GOAL OF THE EXERCISE -> Copy out each of the following lines word for word, in the same order.

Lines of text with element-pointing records
___

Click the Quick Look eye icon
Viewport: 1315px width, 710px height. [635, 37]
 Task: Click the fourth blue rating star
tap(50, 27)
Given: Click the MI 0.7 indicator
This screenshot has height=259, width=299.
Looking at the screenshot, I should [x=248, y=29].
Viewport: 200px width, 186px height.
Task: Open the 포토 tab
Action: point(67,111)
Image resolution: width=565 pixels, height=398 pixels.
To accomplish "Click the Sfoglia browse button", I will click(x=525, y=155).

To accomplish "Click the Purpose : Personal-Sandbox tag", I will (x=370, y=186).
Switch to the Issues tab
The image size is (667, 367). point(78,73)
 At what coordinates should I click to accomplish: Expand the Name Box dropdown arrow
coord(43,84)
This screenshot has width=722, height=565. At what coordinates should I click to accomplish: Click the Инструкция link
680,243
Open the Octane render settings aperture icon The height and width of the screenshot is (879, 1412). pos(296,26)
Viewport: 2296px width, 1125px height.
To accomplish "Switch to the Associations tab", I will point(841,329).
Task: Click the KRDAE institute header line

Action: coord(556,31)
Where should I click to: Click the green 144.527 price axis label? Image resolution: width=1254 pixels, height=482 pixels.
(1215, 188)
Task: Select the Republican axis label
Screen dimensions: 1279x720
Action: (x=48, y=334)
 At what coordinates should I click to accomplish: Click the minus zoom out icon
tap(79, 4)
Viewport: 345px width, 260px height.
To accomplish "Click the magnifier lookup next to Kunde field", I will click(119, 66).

___

TASK ANSWER ->
Click the Quick Look eye icon
Viewport: 1315px width, 710px height. [635, 37]
 Task: Click the fourth blue rating star
tap(50, 27)
Given: Click the MI 0.7 indicator
This screenshot has height=259, width=299.
Looking at the screenshot, I should [x=248, y=29].
Viewport: 200px width, 186px height.
Task: Open the 포토 tab
Action: point(67,111)
Image resolution: width=565 pixels, height=398 pixels.
To accomplish "Click the Sfoglia browse button", I will click(x=525, y=155).

To accomplish "Click the Purpose : Personal-Sandbox tag", I will (x=370, y=186).
Switch to the Issues tab
The image size is (667, 367). point(78,73)
 At what coordinates should I click to accomplish: Expand the Name Box dropdown arrow
coord(43,84)
This screenshot has width=722, height=565. At what coordinates should I click to accomplish: Click the Инструкция link
680,243
Open the Octane render settings aperture icon The height and width of the screenshot is (879, 1412). pos(296,26)
Viewport: 2296px width, 1125px height.
To accomplish "Switch to the Associations tab", I will point(841,329).
Task: Click the KRDAE institute header line

Action: coord(556,31)
Where should I click to: Click the green 144.527 price axis label? Image resolution: width=1254 pixels, height=482 pixels.
(1215, 188)
Task: Select the Republican axis label
Screen dimensions: 1279x720
Action: (x=48, y=334)
 At what coordinates should I click to accomplish: Click the minus zoom out icon
tap(79, 4)
Viewport: 345px width, 260px height.
To accomplish "Click the magnifier lookup next to Kunde field", I will click(119, 66).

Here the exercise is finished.